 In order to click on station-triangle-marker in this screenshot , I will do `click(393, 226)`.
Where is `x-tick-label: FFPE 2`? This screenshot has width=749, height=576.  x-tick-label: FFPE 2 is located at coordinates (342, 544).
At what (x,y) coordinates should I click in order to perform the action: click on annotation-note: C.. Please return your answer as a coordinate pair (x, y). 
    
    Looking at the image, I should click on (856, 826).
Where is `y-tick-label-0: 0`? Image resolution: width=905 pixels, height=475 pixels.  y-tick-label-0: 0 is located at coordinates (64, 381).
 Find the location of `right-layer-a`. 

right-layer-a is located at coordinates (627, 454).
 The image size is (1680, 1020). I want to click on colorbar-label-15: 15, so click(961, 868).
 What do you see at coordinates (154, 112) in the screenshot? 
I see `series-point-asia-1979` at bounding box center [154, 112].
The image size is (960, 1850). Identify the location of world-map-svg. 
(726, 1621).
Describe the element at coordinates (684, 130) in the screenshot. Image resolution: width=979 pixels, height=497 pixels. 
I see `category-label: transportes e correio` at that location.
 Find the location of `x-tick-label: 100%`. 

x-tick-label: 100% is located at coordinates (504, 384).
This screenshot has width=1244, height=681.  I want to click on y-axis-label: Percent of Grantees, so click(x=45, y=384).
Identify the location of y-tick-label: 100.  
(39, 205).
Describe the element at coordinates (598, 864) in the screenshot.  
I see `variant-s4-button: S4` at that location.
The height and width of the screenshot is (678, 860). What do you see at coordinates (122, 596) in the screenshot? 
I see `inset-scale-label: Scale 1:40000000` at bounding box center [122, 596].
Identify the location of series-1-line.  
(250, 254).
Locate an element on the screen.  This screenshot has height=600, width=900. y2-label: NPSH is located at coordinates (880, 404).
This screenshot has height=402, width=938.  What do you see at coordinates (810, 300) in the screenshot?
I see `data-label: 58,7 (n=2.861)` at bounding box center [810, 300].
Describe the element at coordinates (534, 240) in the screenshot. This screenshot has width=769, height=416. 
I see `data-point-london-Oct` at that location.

■ ■ ■ ■ ■ ■ ■

▶ **Aim of the task**
Format every line of the listing above as a JSON list of strings, one string per line, leaving out blank lines.

▶ **The completed task**
[
  " In order to click on station-triangle-marker in this screenshot , I will do `click(393, 226)`.",
  "Where is `x-tick-label: FFPE 2`? This screenshot has width=749, height=576.  x-tick-label: FFPE 2 is located at coordinates (342, 544).",
  "At what (x,y) coordinates should I click in order to perform the action: click on annotation-note: C.. Please return your answer as a coordinate pair (x, y). ",
  "    Looking at the image, I should click on (856, 826).",
  "Where is `y-tick-label-0: 0`? Image resolution: width=905 pixels, height=475 pixels.  y-tick-label-0: 0 is located at coordinates (64, 381).",
  " Find the location of `right-layer-a`. ",
  "right-layer-a is located at coordinates (627, 454).",
  " The image size is (1680, 1020). I want to click on colorbar-label-15: 15, so click(961, 868).",
  " What do you see at coordinates (154, 112) in the screenshot? ",
  "I see `series-point-asia-1979` at bounding box center [154, 112].",
  "The image size is (960, 1850). Identify the location of world-map-svg. ",
  "(726, 1621).",
  "Describe the element at coordinates (684, 130) in the screenshot. Image resolution: width=979 pixels, height=497 pixels. ",
  "I see `category-label: transportes e correio` at that location.",
  " Find the location of `x-tick-label: 100%`. ",
  "x-tick-label: 100% is located at coordinates (504, 384).",
  "This screenshot has width=1244, height=681.  I want to click on y-axis-label: Percent of Grantees, so click(x=45, y=384).",
  "Identify the location of y-tick-label: 100.  ",
  "(39, 205).",
  "Describe the element at coordinates (598, 864) in the screenshot.  ",
  "I see `variant-s4-button: S4` at that location.",
  "The height and width of the screenshot is (678, 860). What do you see at coordinates (122, 596) in the screenshot? ",
  "I see `inset-scale-label: Scale 1:40000000` at bounding box center [122, 596].",
  "Identify the location of series-1-line.  ",
  "(250, 254).",
  "Locate an element on the screen.  This screenshot has height=600, width=900. y2-label: NPSH is located at coordinates (880, 404).",
  "This screenshot has height=402, width=938.  What do you see at coordinates (810, 300) in the screenshot?",
  "I see `data-label: 58,7 (n=2.861)` at bounding box center [810, 300].",
  "Describe the element at coordinates (534, 240) in the screenshot. This screenshot has width=769, height=416. ",
  "I see `data-point-london-Oct` at that location."
]